18:10-11 Naquele momento, Simão Pedro pegou sua espada e cortou a orelha direita do servo do sumo sacerdote (18:10). No entanto, Jesus não elogiou Pedro por seu zelo, mas o repreendeu por se colocar entre Jesus e a vontade de Deus: Não devo beber o cálice que o Pai me deu? (18:11). Embora João não nos conte mais nada sobre o ferimento do servo, aprendemos no Evangelho de Lucas que Jesus curou sua orelha antes de o levarem embora (ver Lucas 22:51).

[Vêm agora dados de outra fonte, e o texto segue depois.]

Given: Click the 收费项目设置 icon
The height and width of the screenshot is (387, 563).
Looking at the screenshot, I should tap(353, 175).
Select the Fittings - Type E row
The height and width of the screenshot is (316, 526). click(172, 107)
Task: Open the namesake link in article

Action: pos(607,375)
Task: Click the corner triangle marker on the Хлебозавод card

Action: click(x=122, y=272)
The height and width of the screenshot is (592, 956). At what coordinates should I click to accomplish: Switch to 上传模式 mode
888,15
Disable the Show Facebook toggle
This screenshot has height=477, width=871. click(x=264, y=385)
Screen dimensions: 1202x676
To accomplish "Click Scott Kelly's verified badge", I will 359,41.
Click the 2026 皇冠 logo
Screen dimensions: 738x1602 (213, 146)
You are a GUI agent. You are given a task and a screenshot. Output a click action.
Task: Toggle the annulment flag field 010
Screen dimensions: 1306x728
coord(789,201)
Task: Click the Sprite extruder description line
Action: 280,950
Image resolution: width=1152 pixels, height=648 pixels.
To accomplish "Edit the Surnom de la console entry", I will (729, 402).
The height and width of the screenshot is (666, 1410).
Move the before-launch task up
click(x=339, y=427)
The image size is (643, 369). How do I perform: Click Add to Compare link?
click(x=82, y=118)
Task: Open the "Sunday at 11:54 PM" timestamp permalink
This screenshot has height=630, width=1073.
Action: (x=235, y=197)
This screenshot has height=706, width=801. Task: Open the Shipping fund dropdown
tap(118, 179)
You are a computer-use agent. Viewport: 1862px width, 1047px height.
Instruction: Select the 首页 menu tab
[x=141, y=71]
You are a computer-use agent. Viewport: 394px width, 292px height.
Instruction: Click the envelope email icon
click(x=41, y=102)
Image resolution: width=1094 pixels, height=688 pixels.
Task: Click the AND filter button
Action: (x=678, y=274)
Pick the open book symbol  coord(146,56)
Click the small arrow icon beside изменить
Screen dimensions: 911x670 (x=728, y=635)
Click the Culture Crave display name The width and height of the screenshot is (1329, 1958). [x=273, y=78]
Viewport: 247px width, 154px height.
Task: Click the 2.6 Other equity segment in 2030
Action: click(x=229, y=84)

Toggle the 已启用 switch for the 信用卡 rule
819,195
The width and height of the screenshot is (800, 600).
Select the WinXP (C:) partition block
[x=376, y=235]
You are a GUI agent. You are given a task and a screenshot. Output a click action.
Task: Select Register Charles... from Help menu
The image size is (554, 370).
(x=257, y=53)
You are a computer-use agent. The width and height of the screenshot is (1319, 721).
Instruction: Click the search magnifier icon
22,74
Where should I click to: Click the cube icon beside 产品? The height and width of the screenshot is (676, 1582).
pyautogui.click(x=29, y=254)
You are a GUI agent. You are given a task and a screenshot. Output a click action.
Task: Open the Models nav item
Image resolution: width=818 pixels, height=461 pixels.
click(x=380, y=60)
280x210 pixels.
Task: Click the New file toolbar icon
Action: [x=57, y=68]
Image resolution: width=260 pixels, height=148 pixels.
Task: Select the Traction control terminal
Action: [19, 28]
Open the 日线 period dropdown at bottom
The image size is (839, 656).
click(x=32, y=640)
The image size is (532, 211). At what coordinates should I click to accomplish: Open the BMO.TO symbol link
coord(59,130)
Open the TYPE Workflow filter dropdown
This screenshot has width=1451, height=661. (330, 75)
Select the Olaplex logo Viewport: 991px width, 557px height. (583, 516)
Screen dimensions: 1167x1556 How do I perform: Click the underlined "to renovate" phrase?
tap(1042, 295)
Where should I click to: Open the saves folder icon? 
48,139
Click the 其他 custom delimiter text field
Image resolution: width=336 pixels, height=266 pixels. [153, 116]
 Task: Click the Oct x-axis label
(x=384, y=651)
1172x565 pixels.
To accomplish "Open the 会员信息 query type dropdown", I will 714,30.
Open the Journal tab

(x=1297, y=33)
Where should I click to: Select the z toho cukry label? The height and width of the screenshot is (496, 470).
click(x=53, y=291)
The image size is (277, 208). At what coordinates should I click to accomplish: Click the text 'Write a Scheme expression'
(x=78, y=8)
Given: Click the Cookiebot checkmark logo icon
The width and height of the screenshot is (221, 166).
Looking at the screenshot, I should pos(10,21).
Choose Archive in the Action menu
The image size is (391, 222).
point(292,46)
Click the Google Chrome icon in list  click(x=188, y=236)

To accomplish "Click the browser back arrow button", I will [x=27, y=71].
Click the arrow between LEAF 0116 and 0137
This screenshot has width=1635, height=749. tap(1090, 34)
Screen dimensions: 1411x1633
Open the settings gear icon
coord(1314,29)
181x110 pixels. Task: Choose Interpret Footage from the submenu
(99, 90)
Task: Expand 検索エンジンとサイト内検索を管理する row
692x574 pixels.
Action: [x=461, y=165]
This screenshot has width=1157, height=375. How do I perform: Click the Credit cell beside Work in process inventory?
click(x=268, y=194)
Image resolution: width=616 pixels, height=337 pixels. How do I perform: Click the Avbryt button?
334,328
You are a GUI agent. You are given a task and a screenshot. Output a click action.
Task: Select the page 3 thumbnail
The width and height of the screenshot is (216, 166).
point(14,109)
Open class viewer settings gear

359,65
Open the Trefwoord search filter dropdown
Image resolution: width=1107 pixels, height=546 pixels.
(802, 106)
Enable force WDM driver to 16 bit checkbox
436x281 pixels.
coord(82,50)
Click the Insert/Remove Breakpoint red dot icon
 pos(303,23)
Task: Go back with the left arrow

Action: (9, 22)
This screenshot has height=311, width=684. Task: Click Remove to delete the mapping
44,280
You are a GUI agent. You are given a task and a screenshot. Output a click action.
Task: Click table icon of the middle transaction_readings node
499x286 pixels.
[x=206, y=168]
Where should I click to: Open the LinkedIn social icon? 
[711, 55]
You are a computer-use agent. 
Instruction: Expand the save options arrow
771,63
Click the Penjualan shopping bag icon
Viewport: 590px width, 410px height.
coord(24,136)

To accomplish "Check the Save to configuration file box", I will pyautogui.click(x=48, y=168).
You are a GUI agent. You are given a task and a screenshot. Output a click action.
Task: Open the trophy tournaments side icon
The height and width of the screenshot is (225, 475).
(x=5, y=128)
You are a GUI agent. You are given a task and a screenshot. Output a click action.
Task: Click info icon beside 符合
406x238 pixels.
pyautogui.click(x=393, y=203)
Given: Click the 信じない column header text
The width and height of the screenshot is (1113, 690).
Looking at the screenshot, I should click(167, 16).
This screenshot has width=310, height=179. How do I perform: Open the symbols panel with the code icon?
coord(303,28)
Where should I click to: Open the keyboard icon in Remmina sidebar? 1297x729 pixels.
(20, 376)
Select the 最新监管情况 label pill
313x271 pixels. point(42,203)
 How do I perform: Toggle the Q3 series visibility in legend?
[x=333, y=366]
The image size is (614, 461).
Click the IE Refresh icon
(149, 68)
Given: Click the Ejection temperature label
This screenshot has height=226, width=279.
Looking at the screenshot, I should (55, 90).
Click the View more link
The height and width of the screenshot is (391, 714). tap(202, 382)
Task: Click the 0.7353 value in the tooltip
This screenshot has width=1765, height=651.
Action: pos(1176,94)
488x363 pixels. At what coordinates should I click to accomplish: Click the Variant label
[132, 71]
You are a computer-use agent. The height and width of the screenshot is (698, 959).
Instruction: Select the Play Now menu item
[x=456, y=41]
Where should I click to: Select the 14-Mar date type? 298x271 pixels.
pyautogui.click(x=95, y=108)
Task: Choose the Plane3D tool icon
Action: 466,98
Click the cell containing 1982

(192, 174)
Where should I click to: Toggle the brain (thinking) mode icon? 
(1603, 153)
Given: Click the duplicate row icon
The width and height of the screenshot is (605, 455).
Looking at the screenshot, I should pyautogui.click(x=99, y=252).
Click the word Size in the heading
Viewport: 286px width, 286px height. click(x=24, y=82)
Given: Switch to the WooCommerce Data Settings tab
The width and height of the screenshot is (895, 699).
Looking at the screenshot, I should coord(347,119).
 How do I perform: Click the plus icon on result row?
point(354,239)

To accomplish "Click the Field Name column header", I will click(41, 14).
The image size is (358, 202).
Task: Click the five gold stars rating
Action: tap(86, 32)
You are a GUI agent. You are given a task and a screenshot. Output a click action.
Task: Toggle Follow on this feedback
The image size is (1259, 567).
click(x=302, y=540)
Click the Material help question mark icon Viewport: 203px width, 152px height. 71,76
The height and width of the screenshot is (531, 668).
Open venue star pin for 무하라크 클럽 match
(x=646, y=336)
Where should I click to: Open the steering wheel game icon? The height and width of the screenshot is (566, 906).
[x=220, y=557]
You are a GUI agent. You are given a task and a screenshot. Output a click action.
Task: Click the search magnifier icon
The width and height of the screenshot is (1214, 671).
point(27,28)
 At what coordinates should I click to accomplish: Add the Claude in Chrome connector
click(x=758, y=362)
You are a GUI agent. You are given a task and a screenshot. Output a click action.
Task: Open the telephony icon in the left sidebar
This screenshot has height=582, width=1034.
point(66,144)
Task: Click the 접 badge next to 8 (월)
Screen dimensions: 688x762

18:12-14 Visto que os soldados e oficiais judeus (18:12) foram derrubados pelas meras palavras de Jesus e depois o observaram recolocar uma orelha decepada, você pode supor que eles estariam repensando seus planos de prendê-lo. Mas aparentemente eles estavam tão determinados a fazer o mal que não importava. Eles o levaram até Anás. Embora Caifás fosse o sumo sacerdote, Anás era o sogro de Caifás e o ex-sumo sacerdote (portanto, ele manteve o título) (18:13). João nos lembra que Caifás foi quem aconselhou os judeus sobre a conveniência de matar Jesus para que os romanos não os punissem pela perturbação que Jesus estava causando (18:14; veja 11:49-53).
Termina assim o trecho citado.